:: WORK TASK ::
The answer must be an exact restatement of all the data.

:: PROVIDED RECORDS ::
*** Begin section ***
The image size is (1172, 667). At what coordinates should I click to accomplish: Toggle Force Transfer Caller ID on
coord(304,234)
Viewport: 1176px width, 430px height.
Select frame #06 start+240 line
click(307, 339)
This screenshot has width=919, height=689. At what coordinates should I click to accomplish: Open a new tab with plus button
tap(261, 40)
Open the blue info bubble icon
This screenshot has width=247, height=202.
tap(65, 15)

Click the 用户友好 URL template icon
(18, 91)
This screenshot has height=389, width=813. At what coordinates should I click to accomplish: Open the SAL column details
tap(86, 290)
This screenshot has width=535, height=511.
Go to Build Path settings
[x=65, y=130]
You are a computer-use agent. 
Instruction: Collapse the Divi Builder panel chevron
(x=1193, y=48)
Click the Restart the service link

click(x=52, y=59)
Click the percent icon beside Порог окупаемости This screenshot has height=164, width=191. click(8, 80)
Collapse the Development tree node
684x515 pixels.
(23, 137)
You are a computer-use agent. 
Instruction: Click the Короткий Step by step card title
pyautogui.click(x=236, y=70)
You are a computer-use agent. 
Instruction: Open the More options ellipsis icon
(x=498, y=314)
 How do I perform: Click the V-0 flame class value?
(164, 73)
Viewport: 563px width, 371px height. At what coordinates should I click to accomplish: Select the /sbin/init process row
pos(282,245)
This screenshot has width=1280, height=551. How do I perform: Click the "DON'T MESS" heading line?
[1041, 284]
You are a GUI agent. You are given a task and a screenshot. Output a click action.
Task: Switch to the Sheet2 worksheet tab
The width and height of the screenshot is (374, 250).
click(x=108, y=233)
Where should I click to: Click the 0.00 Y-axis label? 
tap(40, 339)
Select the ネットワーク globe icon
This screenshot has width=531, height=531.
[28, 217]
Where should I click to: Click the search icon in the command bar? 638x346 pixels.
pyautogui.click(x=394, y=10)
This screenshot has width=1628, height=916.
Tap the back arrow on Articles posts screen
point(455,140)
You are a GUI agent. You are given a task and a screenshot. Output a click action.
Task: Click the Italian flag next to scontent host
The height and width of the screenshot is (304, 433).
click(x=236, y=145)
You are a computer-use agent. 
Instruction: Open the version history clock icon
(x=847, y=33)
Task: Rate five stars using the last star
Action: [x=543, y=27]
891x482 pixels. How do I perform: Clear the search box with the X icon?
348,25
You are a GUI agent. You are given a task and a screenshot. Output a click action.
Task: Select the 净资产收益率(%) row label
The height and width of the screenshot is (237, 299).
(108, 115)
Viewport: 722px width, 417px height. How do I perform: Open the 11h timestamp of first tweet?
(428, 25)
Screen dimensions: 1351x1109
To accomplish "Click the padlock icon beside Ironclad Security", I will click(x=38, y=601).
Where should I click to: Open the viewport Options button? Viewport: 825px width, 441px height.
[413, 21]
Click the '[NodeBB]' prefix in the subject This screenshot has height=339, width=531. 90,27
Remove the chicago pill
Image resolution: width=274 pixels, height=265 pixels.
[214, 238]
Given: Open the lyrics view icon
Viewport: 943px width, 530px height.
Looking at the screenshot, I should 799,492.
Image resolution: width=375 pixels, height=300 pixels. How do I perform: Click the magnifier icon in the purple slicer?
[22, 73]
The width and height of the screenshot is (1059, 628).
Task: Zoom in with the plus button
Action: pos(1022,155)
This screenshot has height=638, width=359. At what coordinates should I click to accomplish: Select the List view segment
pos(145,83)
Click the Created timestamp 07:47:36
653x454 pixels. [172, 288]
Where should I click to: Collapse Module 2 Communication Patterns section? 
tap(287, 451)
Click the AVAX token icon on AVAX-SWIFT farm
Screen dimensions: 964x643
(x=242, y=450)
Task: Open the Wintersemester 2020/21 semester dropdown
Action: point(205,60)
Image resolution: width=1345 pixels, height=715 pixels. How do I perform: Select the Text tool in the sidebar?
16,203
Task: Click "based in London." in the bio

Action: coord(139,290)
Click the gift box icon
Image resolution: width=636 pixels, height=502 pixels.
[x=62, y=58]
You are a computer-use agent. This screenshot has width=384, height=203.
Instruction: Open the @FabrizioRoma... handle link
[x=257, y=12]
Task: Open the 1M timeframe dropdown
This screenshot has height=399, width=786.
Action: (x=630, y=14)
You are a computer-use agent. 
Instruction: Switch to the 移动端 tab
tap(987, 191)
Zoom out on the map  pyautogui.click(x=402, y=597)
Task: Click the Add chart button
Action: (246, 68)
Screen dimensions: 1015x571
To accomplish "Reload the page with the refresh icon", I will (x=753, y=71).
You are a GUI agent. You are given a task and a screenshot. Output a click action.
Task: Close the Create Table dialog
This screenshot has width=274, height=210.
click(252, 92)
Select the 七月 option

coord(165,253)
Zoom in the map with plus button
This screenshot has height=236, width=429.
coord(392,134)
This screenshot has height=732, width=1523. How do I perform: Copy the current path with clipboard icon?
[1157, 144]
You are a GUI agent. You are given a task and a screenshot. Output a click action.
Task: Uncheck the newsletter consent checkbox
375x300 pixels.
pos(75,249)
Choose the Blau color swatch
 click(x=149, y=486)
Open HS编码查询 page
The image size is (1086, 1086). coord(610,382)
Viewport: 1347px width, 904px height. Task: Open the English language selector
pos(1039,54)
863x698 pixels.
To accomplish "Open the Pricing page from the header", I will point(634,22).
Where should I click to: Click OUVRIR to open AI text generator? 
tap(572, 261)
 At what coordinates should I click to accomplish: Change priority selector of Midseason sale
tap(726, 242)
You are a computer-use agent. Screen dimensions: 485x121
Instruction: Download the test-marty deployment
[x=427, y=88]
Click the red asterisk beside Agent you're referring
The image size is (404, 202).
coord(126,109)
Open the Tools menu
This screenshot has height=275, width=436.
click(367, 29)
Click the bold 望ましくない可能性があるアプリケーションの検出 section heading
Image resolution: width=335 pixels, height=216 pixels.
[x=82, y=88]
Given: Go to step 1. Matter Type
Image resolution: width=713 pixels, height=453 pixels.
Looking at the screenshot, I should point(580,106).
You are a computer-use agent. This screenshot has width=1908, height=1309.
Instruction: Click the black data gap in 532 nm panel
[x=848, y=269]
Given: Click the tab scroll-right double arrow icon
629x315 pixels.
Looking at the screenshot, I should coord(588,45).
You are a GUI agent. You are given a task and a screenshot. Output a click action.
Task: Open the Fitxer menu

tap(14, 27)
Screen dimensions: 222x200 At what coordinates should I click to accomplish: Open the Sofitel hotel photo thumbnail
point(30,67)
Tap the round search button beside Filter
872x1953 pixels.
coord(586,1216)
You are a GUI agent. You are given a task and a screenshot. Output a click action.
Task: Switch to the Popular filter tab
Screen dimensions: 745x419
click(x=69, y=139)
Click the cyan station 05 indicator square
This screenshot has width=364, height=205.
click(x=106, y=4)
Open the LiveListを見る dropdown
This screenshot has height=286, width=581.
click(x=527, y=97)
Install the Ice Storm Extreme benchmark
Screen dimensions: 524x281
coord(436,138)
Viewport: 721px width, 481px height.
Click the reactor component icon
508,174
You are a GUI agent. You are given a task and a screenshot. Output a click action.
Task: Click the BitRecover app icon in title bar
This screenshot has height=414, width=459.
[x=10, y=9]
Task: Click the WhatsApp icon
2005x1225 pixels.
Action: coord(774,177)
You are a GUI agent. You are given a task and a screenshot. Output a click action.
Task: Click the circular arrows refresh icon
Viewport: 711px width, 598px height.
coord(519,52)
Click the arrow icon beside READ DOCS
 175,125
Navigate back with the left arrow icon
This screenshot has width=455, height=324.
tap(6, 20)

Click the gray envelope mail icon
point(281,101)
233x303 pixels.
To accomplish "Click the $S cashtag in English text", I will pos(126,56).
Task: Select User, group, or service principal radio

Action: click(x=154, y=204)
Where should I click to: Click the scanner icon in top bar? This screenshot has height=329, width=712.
*** End section ***
:: RESULT ::
The image size is (1172, 667). At what coordinates should I click to accomplish: Toggle Force Transfer Caller ID on
coord(304,234)
Viewport: 1176px width, 430px height.
Select frame #06 start+240 line
click(307, 339)
This screenshot has width=919, height=689. At what coordinates should I click to accomplish: Open a new tab with plus button
tap(261, 40)
Open the blue info bubble icon
This screenshot has width=247, height=202.
tap(65, 15)

Click the 用户友好 URL template icon
(18, 91)
This screenshot has height=389, width=813. At what coordinates should I click to accomplish: Open the SAL column details
tap(86, 290)
This screenshot has width=535, height=511.
Go to Build Path settings
[x=65, y=130]
You are a computer-use agent. 
Instruction: Collapse the Divi Builder panel chevron
(x=1193, y=48)
Click the Restart the service link

click(x=52, y=59)
Click the percent icon beside Порог окупаемости This screenshot has height=164, width=191. click(8, 80)
Collapse the Development tree node
684x515 pixels.
(23, 137)
You are a computer-use agent. 
Instruction: Click the Короткий Step by step card title
pyautogui.click(x=236, y=70)
You are a computer-use agent. 
Instruction: Open the More options ellipsis icon
(x=498, y=314)
 How do I perform: Click the V-0 flame class value?
(164, 73)
Viewport: 563px width, 371px height. At what coordinates should I click to accomplish: Select the /sbin/init process row
pos(282,245)
This screenshot has width=1280, height=551. How do I perform: Click the "DON'T MESS" heading line?
[1041, 284]
You are a GUI agent. You are given a task and a screenshot. Output a click action.
Task: Switch to the Sheet2 worksheet tab
The width and height of the screenshot is (374, 250).
click(x=108, y=233)
Where should I click to: Click the 0.00 Y-axis label? 
tap(40, 339)
Select the ネットワーク globe icon
This screenshot has width=531, height=531.
[28, 217]
Where should I click to: Click the search icon in the command bar? 638x346 pixels.
pyautogui.click(x=394, y=10)
This screenshot has width=1628, height=916.
Tap the back arrow on Articles posts screen
point(455,140)
You are a GUI agent. You are given a task and a screenshot. Output a click action.
Task: Click the Italian flag next to scontent host
The height and width of the screenshot is (304, 433).
click(x=236, y=145)
You are a computer-use agent. 
Instruction: Open the version history clock icon
(x=847, y=33)
Task: Rate five stars using the last star
Action: [x=543, y=27]
891x482 pixels. How do I perform: Clear the search box with the X icon?
348,25
You are a GUI agent. You are given a task and a screenshot. Output a click action.
Task: Select the 净资产收益率(%) row label
The height and width of the screenshot is (237, 299).
(108, 115)
Viewport: 722px width, 417px height. How do I perform: Open the 11h timestamp of first tweet?
(428, 25)
Screen dimensions: 1351x1109
To accomplish "Click the padlock icon beside Ironclad Security", I will click(x=38, y=601).
Where should I click to: Open the viewport Options button? Viewport: 825px width, 441px height.
[413, 21]
Click the '[NodeBB]' prefix in the subject This screenshot has height=339, width=531. 90,27
Remove the chicago pill
Image resolution: width=274 pixels, height=265 pixels.
[214, 238]
Given: Open the lyrics view icon
Viewport: 943px width, 530px height.
Looking at the screenshot, I should 799,492.
Image resolution: width=375 pixels, height=300 pixels. How do I perform: Click the magnifier icon in the purple slicer?
[22, 73]
The width and height of the screenshot is (1059, 628).
Task: Zoom in with the plus button
Action: pos(1022,155)
This screenshot has height=638, width=359. At what coordinates should I click to accomplish: Select the List view segment
pos(145,83)
Click the Created timestamp 07:47:36
653x454 pixels. [172, 288]
Where should I click to: Collapse Module 2 Communication Patterns section? 
tap(287, 451)
Click the AVAX token icon on AVAX-SWIFT farm
Screen dimensions: 964x643
(x=242, y=450)
Task: Open the Wintersemester 2020/21 semester dropdown
Action: point(205,60)
Image resolution: width=1345 pixels, height=715 pixels. How do I perform: Select the Text tool in the sidebar?
16,203
Task: Click "based in London." in the bio

Action: coord(139,290)
Click the gift box icon
Image resolution: width=636 pixels, height=502 pixels.
[x=62, y=58]
You are a computer-use agent. This screenshot has width=384, height=203.
Instruction: Open the @FabrizioRoma... handle link
[x=257, y=12]
Task: Open the 1M timeframe dropdown
This screenshot has height=399, width=786.
Action: (x=630, y=14)
You are a computer-use agent. 
Instruction: Switch to the 移动端 tab
tap(987, 191)
Zoom out on the map  pyautogui.click(x=402, y=597)
Task: Click the Add chart button
Action: (246, 68)
Screen dimensions: 1015x571
To accomplish "Reload the page with the refresh icon", I will (x=753, y=71).
You are a GUI agent. You are given a task and a screenshot. Output a click action.
Task: Close the Create Table dialog
This screenshot has width=274, height=210.
click(252, 92)
Select the 七月 option

coord(165,253)
Zoom in the map with plus button
This screenshot has height=236, width=429.
coord(392,134)
This screenshot has height=732, width=1523. How do I perform: Copy the current path with clipboard icon?
[1157, 144]
You are a GUI agent. You are given a task and a screenshot. Output a click action.
Task: Uncheck the newsletter consent checkbox
375x300 pixels.
pos(75,249)
Choose the Blau color swatch
 click(x=149, y=486)
Open HS编码查询 page
The image size is (1086, 1086). coord(610,382)
Viewport: 1347px width, 904px height. Task: Open the English language selector
pos(1039,54)
863x698 pixels.
To accomplish "Open the Pricing page from the header", I will point(634,22).
Where should I click to: Click OUVRIR to open AI text generator? 
tap(572, 261)
 At what coordinates should I click to accomplish: Change priority selector of Midseason sale
tap(726, 242)
You are a computer-use agent. Screen dimensions: 485x121
Instruction: Download the test-marty deployment
[x=427, y=88]
Click the red asterisk beside Agent you're referring
The image size is (404, 202).
coord(126,109)
Open the Tools menu
This screenshot has height=275, width=436.
click(367, 29)
Click the bold 望ましくない可能性があるアプリケーションの検出 section heading
Image resolution: width=335 pixels, height=216 pixels.
[x=82, y=88]
Given: Go to step 1. Matter Type
Image resolution: width=713 pixels, height=453 pixels.
Looking at the screenshot, I should point(580,106).
You are a computer-use agent. This screenshot has width=1908, height=1309.
Instruction: Click the black data gap in 532 nm panel
[x=848, y=269]
Given: Click the tab scroll-right double arrow icon
629x315 pixels.
Looking at the screenshot, I should coord(588,45).
You are a GUI agent. You are given a task and a screenshot. Output a click action.
Task: Open the Fitxer menu

tap(14, 27)
Screen dimensions: 222x200 At what coordinates should I click to accomplish: Open the Sofitel hotel photo thumbnail
point(30,67)
Tap the round search button beside Filter
872x1953 pixels.
coord(586,1216)
You are a GUI agent. You are given a task and a screenshot. Output a click action.
Task: Switch to the Popular filter tab
Screen dimensions: 745x419
click(x=69, y=139)
Click the cyan station 05 indicator square
This screenshot has width=364, height=205.
click(x=106, y=4)
Open the LiveListを見る dropdown
This screenshot has height=286, width=581.
click(x=527, y=97)
Install the Ice Storm Extreme benchmark
Screen dimensions: 524x281
coord(436,138)
Viewport: 721px width, 481px height.
Click the reactor component icon
508,174
You are a GUI agent. You are given a task and a screenshot. Output a click action.
Task: Click the BitRecover app icon in title bar
This screenshot has height=414, width=459.
[x=10, y=9]
Task: Click the WhatsApp icon
2005x1225 pixels.
Action: coord(774,177)
You are a GUI agent. You are given a task and a screenshot. Output a click action.
Task: Click the circular arrows refresh icon
Viewport: 711px width, 598px height.
coord(519,52)
Click the arrow icon beside READ DOCS
 175,125
Navigate back with the left arrow icon
This screenshot has width=455, height=324.
tap(6, 20)

Click the gray envelope mail icon
point(281,101)
233x303 pixels.
To accomplish "Click the $S cashtag in English text", I will pos(126,56).
Task: Select User, group, or service principal radio

Action: click(x=154, y=204)
Where should I click to: Click the scanner icon in top bar? This screenshot has height=329, width=712.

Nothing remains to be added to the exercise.